Weekly Update: Major Victory for Cleaner Elections in California
money quote:
“Los Angeles County has more voter registrations on its voter rolls than it has citizens who are old enough to register. Specifically, according to data provided to and published by the U.S. Election Assistance Commission, Los Angeles County has a registration rate of 112 percent of its adult citizen population.
The entire State of California has a registration rate of about 101 percent of its age-eligible citizenry.
Eleven of Californias 58 counties have registration rates exceeding 100 percent of the age-eligible citizenry.
The lawsuit confirmed that Los Angeles County has on its rolls more than 1.5 million potentially ineligible voters. This means that more than one out of every five LA County registrations likely belongs to a voter who has moved or is deceased. We noted: Los Angeles County has the highest number of inactive registrations of any single county in the country.
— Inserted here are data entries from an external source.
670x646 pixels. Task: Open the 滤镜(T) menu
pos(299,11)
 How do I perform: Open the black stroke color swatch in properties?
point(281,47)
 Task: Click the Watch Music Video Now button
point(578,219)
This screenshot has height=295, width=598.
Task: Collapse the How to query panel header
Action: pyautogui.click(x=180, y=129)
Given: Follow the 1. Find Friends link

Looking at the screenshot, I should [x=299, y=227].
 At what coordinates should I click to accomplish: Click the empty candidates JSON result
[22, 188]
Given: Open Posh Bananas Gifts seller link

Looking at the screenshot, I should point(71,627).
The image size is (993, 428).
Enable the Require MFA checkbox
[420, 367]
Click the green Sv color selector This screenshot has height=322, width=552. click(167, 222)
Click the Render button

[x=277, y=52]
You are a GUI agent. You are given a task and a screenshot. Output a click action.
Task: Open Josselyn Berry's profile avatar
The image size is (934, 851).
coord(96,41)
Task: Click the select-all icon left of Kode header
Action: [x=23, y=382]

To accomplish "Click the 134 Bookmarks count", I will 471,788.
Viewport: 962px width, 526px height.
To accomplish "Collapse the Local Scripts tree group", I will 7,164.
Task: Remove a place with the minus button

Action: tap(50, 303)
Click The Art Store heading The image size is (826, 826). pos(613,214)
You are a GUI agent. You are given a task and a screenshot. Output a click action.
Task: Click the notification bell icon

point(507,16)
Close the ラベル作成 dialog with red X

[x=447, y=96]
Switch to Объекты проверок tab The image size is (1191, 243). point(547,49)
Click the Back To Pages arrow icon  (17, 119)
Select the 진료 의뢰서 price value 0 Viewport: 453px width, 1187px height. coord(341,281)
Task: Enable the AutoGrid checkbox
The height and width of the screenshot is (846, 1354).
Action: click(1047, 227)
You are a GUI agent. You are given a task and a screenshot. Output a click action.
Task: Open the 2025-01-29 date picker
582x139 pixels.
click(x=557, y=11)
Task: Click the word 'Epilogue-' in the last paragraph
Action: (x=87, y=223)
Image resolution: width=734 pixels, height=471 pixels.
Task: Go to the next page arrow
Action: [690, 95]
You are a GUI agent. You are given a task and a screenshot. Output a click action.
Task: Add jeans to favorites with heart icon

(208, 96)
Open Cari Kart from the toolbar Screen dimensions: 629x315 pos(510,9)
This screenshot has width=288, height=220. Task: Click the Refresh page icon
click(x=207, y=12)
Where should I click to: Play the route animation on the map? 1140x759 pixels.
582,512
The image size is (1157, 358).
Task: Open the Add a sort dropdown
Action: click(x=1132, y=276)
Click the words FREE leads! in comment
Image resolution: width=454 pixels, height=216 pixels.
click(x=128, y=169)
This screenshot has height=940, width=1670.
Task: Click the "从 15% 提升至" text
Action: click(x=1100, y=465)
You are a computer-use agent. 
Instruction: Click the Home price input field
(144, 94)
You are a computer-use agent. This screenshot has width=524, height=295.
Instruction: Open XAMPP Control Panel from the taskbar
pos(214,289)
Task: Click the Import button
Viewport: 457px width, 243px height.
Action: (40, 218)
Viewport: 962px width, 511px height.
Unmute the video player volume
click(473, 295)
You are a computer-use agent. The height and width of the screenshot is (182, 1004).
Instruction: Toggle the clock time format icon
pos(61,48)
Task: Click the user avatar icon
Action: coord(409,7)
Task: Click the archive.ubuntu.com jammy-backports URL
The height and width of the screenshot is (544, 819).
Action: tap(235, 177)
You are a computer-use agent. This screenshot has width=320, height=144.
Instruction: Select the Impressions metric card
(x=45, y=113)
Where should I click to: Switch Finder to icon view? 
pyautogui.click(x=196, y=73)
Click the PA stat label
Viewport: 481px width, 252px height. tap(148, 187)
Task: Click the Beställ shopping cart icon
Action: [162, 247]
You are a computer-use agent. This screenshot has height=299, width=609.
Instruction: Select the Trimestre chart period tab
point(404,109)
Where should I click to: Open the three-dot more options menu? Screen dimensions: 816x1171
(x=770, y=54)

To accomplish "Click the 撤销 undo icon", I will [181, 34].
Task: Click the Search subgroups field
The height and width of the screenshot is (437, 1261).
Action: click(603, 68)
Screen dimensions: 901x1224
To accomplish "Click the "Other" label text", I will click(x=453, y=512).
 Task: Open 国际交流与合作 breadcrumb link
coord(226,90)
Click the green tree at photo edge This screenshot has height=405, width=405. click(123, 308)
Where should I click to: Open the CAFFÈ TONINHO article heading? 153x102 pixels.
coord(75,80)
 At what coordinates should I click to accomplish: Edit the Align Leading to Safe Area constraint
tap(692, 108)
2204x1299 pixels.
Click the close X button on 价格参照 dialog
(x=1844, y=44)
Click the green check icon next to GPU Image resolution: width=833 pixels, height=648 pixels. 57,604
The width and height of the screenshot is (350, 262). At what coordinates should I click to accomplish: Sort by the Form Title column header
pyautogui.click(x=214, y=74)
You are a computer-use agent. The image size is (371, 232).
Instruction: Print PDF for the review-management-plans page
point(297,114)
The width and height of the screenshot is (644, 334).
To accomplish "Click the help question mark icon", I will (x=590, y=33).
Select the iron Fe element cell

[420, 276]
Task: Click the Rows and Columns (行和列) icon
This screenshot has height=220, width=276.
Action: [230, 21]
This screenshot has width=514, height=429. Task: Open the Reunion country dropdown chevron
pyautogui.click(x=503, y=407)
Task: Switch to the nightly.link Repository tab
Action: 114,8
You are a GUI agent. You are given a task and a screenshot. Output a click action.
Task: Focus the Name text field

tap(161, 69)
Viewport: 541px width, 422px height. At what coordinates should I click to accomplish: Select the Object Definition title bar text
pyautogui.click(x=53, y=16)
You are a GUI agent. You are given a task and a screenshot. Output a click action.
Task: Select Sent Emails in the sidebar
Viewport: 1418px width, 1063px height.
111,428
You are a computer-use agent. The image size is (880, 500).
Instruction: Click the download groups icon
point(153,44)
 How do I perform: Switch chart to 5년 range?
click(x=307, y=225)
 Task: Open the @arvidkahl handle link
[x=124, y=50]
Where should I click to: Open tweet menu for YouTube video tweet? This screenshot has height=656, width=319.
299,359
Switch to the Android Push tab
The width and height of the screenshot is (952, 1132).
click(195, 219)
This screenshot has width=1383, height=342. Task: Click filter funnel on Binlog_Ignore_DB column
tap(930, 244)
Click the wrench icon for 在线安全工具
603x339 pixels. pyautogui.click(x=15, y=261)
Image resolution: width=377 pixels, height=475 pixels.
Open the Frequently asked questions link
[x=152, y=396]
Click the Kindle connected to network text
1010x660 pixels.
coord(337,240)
Our lawsuit also uncovered that neither the State of California nor Los Angeles County had been removing inactive voters from the voter registration rolls for the past 20 years. The Supreme Court affirmed last year in Husted v. A. Philip Randolph Inst., 138 S. Ct. 1833 (2018) that the NVRA makes this removal mandatory.
The new settlement agreement, filed with U.S. District Court Judge Manuel L. Real, requires all of the 1.5 million potentially ineligible registrants to be notified and asked to respond. If there is no response, those names are to be removed as required by the NVRA. California Secretary of State Padilla also agrees to update the States online NVRA manual to make clear that ineligible names must be removed and to notify each California county that they are obligated to do this. This should lead to cleaner voter rolls statewide.
Prior to this settlement agreement, we estimated that based on comparisons of national census data to voter-roll information, there were 3.5 million more names on various county voter rolls than there were citizens of voting age. This settlement could cut this number in half.”